It turns out that this question has already been asked in Math Overflow , and people have come to the conclusion that this can be a difficult problem. There are even some unanswered core questions, such as a unique shape.

So, I don’t have an exact solution, but I hope this brings you closer, or at least gives you some ideas.

Background

For simplicity, without loss of generality, we can assume that the diameter of the original polygon is 1.

A generalization of the Blaschke-Lebesgue theorem for disk polygons (M. Bezdek, 2009) describes a number of useful concepts. Relevant include:

  • a polygon disk is an unofficially convex set that forms a “thick” polygon, where the edges are replaced by arcs of curvature 1.
  • the set of points that we can add to the set of points D so that the resulting shape has a diameter of at most 1 is called the dual disk polygon D * of D.
  • the dual dual D ** is called the convex hull of the spindle D: this is the smallest polygon disk containing D.

Instead of working with polygons, it’s enough to work with disk polygons: we can always replace the original polygon with its convex spindle shell without changing the result.

We have that D ⊆ D * when D has a diameter of 1 and D = D * if and only if D has a constant width of 1. Solution S will have a constant width of 1 (although this, of course, is not enough). Therefore, D ⊆ S if and only if D ⊆ S ⊆ D *: in particular, to approximate S, we need to find a sufficiently large disco-polygonal subset D of S. This is very powerful because, as we will see, some the point belongs or does not belong to S; it transfers both the upper boundary and the lower boundary to S (and, therefore, its area).

Theoretical problems

Ideally, to search for an efficient algorithm it would be useful to answer the following questions:

  • - globally optimal form, i.e. a unique solution?
  • Is a locally optimal form necessarily unique?
  • Is the isodiametric polygon case, is it necessarily a circle with a diameter of 1 or a Reuleaux polygon with a width of 1?
  • if so, are the vertices of a Reuleaux polygon obtained from a finite number of intersections of a circle with a unit radius, starting from the vertices of the original polygon?
  • Is there an estimate of the number of vertices of the Relay polygon as a function of the number of vertices of the original polygon?

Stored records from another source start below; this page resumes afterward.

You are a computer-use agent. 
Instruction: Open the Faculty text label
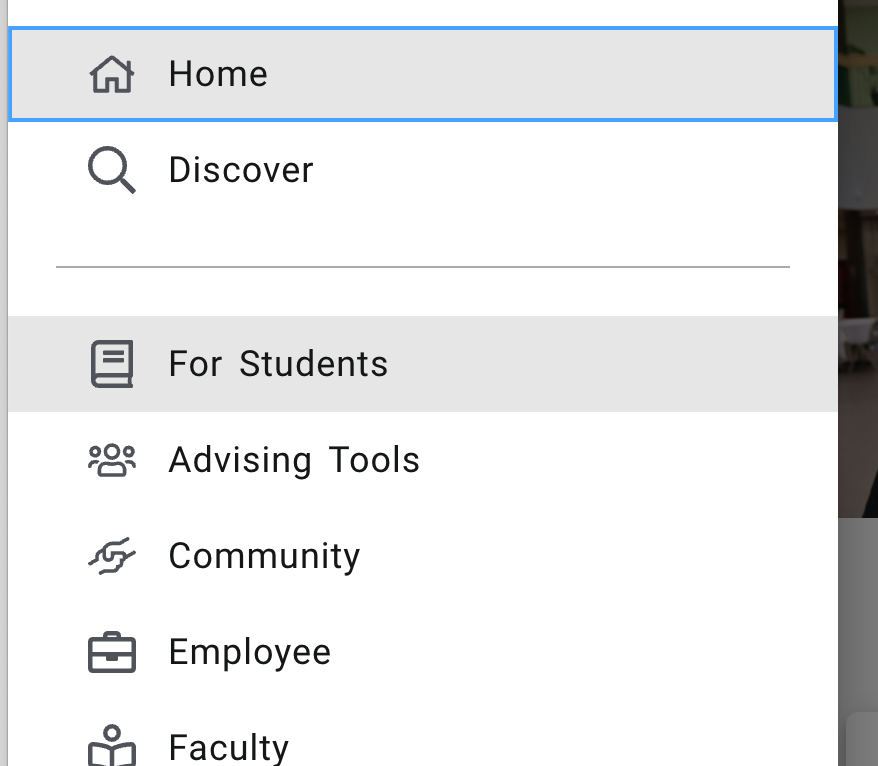[229, 748]
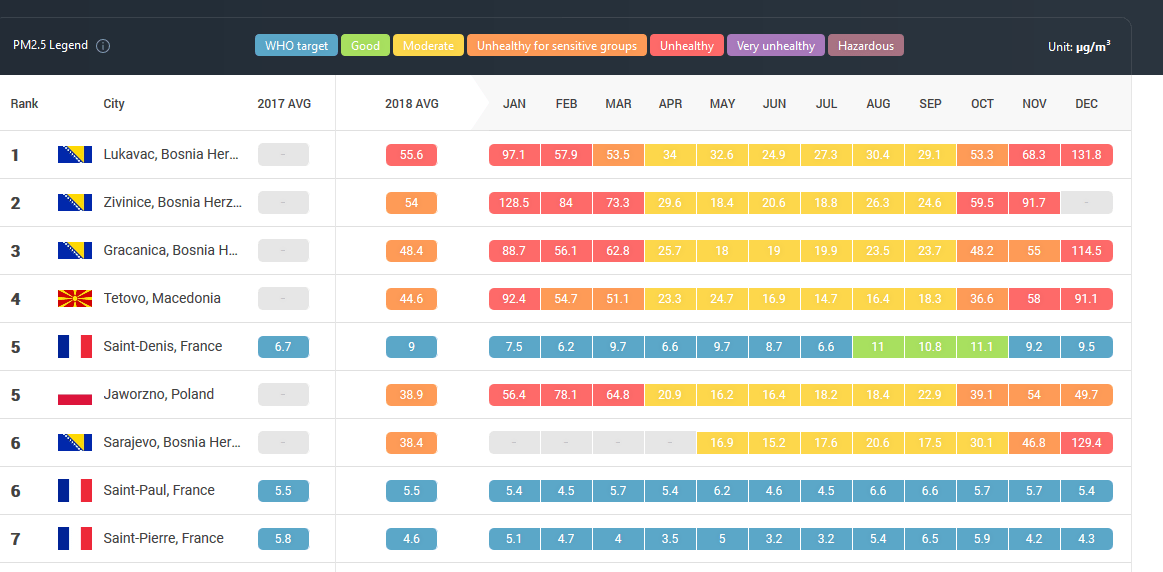Open the Jaworzno, Poland city link
Viewport: 1163px width, 572px height.
[x=158, y=395]
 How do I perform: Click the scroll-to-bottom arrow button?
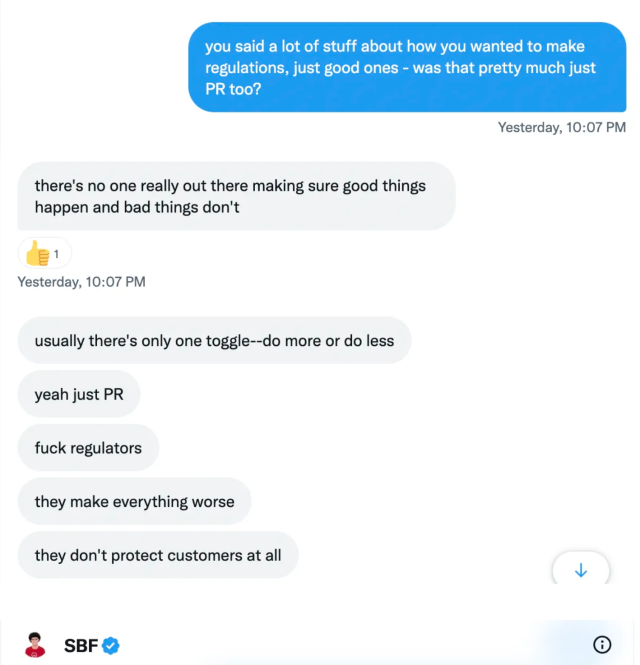(581, 570)
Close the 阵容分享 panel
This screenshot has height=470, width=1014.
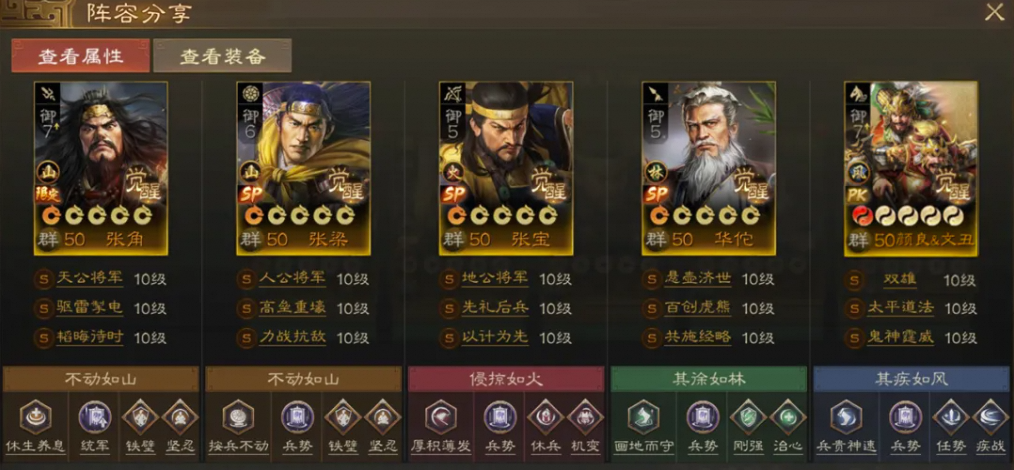994,12
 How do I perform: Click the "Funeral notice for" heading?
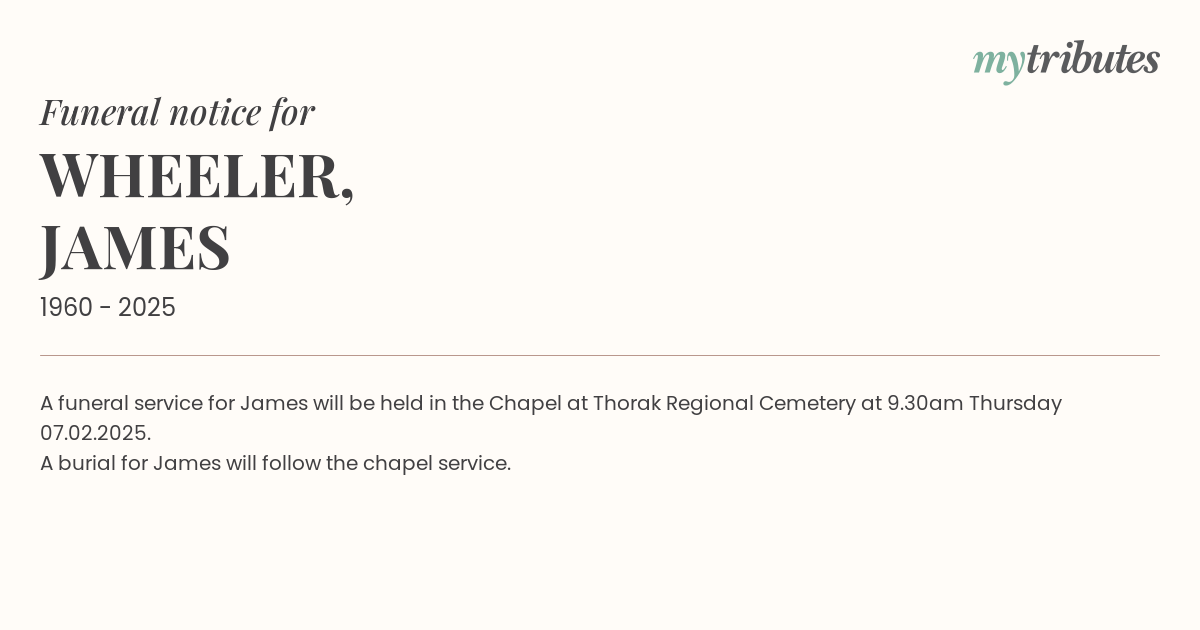(x=177, y=112)
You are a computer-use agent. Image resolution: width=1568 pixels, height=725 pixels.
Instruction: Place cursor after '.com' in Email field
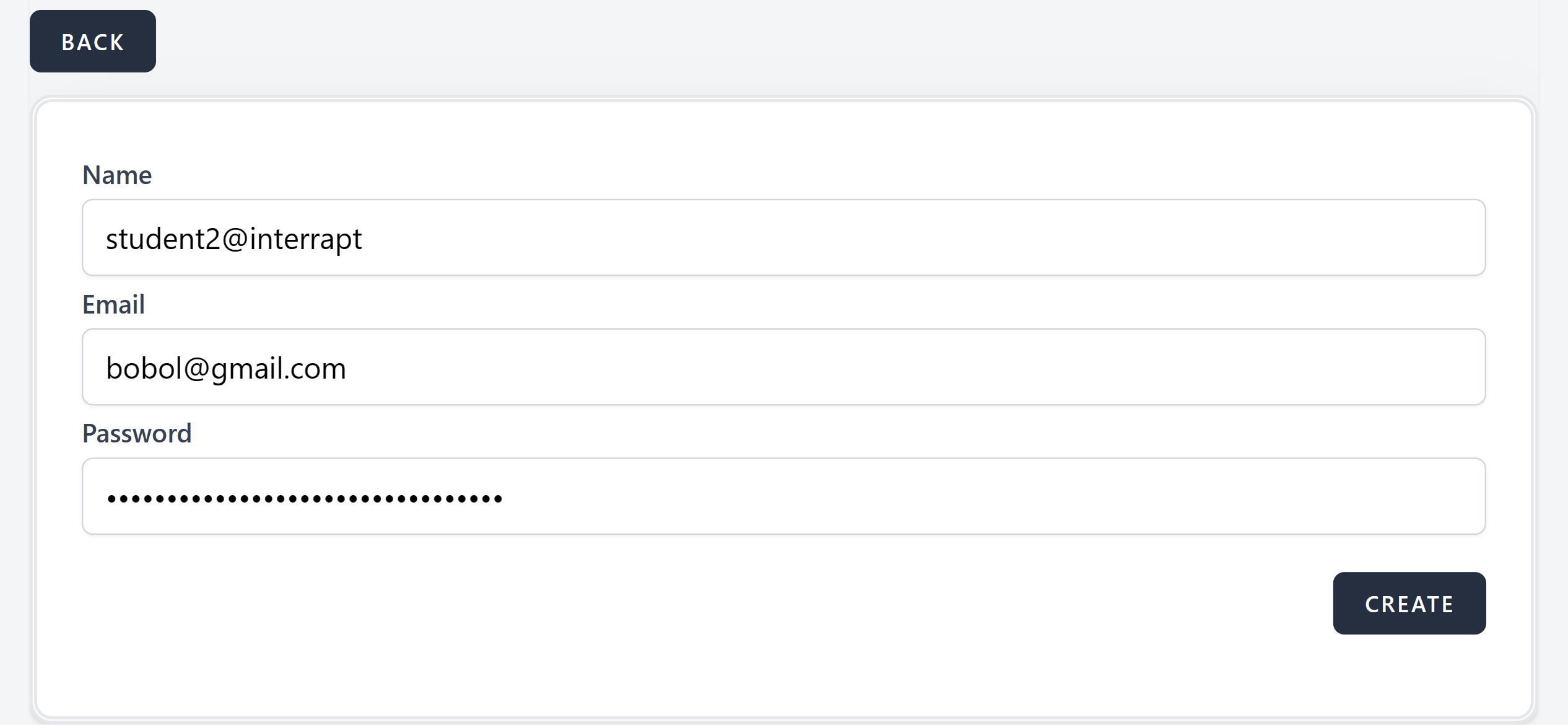point(347,369)
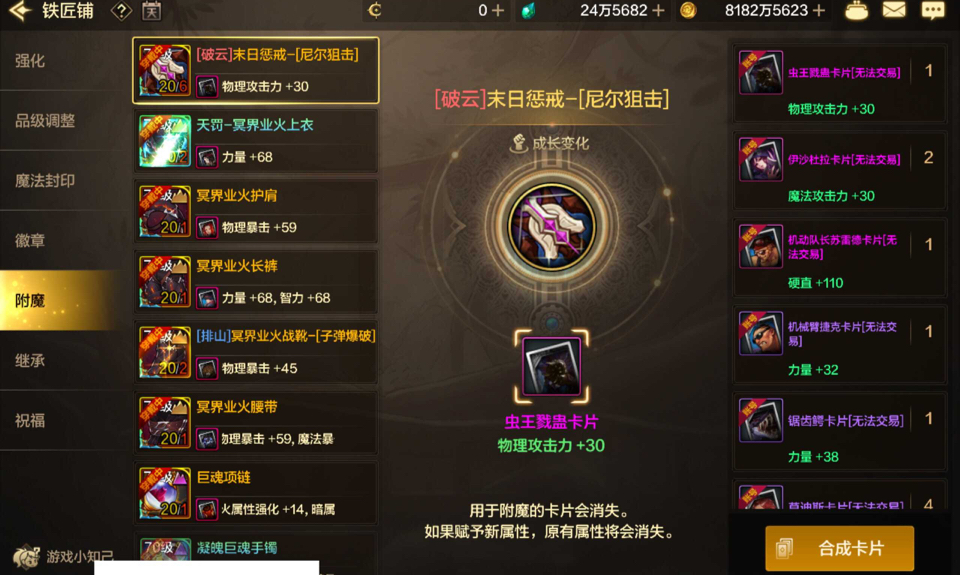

Questions on the area of ​​disk polygons can be difficult: the problem is solved in Disk partitioning - the Kneser-Poulsen hypothesis in the plane (K. Bezdek, R. Connelly, 2001) was a simple question regarding the area of ​​disk intersections in the plane, which remained unresolved for a long time.

Practical (?) Approaches

Global search :
Start with the convex hull of the spindle of the polygon and lazily construct an infinite tree of search for growing disk polygons, where each node splits the set of all constant X of width satisfying D ⊆ X ⊆ D *, depending on whether there is any point x from D * \ D belongs or does not belong to X. The left branch is the convex hull of the spindle D ∪ {x}. The right branch is a double disk-polygon D * ∩ {y: x ∉ [y, z] for all z from D}.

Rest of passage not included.